Requirement
Copy each line containing the word "reply" from the records that follow, please.

Exercise materials
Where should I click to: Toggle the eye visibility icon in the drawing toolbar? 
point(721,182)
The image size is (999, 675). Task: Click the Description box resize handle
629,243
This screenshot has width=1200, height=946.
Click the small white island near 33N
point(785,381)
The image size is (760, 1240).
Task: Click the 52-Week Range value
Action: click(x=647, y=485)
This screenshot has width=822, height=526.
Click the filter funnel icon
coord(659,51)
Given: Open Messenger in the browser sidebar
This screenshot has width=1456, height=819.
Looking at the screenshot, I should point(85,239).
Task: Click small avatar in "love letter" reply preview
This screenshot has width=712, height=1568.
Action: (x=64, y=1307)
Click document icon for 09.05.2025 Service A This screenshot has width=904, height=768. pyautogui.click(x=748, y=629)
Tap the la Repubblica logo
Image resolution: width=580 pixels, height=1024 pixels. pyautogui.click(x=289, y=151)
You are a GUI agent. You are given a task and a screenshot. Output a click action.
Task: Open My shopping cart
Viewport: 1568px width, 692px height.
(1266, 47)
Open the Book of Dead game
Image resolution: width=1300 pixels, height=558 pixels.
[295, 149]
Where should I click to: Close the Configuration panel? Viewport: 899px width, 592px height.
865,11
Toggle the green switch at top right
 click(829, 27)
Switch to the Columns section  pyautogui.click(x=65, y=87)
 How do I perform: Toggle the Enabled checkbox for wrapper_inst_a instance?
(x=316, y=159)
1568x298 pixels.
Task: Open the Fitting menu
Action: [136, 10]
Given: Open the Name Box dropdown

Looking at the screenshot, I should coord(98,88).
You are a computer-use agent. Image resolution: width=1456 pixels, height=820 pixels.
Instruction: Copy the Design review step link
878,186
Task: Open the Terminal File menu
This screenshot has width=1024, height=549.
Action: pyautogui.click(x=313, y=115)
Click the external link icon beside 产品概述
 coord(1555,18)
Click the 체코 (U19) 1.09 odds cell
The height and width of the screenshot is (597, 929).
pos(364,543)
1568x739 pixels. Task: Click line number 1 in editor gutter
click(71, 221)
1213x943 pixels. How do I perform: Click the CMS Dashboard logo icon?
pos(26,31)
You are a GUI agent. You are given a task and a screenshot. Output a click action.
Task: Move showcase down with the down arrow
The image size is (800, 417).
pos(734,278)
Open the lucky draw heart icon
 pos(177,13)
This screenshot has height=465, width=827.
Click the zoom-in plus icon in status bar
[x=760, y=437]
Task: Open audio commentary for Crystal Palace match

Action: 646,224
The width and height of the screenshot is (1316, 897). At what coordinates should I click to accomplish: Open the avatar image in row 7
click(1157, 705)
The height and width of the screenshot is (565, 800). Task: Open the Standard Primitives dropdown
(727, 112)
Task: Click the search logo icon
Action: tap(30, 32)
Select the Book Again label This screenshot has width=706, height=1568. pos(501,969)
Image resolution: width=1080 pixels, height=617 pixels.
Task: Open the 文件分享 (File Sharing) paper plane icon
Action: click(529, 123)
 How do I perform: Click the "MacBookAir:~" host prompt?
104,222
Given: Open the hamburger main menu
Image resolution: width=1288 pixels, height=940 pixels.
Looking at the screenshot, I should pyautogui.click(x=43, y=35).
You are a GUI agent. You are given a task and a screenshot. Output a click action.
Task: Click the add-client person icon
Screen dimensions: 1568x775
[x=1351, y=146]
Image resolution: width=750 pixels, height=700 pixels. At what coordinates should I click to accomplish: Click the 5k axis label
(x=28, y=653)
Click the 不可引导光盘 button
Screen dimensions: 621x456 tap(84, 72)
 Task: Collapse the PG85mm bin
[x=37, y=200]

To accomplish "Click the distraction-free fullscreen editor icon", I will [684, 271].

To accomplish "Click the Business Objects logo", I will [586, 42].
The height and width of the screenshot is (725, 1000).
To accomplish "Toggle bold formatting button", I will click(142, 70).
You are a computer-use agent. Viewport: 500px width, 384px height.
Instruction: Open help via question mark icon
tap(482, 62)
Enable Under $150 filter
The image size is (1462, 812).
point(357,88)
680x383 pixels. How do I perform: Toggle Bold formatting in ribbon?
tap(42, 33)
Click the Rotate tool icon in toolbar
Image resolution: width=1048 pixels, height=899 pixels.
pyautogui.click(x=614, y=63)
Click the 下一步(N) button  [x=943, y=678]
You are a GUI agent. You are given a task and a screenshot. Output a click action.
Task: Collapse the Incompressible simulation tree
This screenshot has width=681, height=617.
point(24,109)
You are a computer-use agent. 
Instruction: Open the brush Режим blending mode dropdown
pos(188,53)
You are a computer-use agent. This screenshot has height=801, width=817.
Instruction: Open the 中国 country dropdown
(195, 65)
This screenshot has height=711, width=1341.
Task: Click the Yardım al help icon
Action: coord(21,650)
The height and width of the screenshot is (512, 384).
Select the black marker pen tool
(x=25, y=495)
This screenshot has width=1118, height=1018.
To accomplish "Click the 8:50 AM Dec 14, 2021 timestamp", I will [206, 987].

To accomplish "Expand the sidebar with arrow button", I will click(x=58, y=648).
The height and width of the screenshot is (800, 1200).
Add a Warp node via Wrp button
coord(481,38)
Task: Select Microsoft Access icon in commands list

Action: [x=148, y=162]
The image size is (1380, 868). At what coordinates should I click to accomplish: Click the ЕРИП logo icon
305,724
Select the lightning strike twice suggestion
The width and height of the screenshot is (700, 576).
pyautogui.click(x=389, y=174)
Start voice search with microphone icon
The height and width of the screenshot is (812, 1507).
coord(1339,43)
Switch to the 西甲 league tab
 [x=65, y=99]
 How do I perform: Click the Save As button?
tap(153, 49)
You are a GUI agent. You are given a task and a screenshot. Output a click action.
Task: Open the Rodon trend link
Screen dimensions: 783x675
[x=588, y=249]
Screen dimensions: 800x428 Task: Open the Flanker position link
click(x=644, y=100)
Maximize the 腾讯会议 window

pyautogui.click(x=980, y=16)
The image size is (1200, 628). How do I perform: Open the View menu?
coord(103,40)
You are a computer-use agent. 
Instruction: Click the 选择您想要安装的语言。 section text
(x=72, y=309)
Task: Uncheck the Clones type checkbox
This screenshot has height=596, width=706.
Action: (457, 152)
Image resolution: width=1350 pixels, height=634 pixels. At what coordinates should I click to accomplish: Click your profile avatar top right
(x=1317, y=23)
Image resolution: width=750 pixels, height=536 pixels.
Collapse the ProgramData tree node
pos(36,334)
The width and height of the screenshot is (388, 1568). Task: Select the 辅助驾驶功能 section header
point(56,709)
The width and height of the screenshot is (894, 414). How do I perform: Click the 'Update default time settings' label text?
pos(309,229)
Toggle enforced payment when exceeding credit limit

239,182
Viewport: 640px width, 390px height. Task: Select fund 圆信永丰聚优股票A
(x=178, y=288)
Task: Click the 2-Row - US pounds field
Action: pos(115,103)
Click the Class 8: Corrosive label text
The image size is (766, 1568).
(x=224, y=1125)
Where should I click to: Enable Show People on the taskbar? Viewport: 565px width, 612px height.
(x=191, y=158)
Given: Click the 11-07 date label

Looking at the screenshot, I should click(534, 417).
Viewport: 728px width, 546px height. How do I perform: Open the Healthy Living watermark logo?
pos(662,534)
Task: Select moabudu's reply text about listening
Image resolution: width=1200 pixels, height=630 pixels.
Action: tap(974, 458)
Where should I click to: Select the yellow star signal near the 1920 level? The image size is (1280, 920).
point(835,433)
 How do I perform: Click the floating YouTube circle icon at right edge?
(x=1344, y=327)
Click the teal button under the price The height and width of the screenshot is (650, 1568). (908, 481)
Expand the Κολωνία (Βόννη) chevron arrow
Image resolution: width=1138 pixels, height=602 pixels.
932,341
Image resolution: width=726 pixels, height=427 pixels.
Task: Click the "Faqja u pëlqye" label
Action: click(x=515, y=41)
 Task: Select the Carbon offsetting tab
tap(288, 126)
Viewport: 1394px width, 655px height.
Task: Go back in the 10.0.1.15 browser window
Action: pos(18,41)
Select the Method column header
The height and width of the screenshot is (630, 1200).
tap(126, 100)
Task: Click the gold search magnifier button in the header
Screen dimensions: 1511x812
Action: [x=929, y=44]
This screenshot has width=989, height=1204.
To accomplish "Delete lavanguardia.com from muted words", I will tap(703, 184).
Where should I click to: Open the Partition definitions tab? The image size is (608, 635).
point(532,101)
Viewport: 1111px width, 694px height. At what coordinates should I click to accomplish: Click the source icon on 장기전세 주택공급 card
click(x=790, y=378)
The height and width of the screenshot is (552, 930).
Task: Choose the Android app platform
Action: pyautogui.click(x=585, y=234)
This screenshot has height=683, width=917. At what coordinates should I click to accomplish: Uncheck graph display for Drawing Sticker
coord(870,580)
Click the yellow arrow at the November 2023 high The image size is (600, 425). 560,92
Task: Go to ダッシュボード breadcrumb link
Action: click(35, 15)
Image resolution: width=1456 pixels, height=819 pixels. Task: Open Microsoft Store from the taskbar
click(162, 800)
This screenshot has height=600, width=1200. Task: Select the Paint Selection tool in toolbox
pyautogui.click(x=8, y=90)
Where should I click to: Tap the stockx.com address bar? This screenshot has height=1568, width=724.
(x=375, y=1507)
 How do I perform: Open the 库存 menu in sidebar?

Written solution
Task: Click small avatar in "love letter" reply preview
Task: Select moabudu's reply text about listening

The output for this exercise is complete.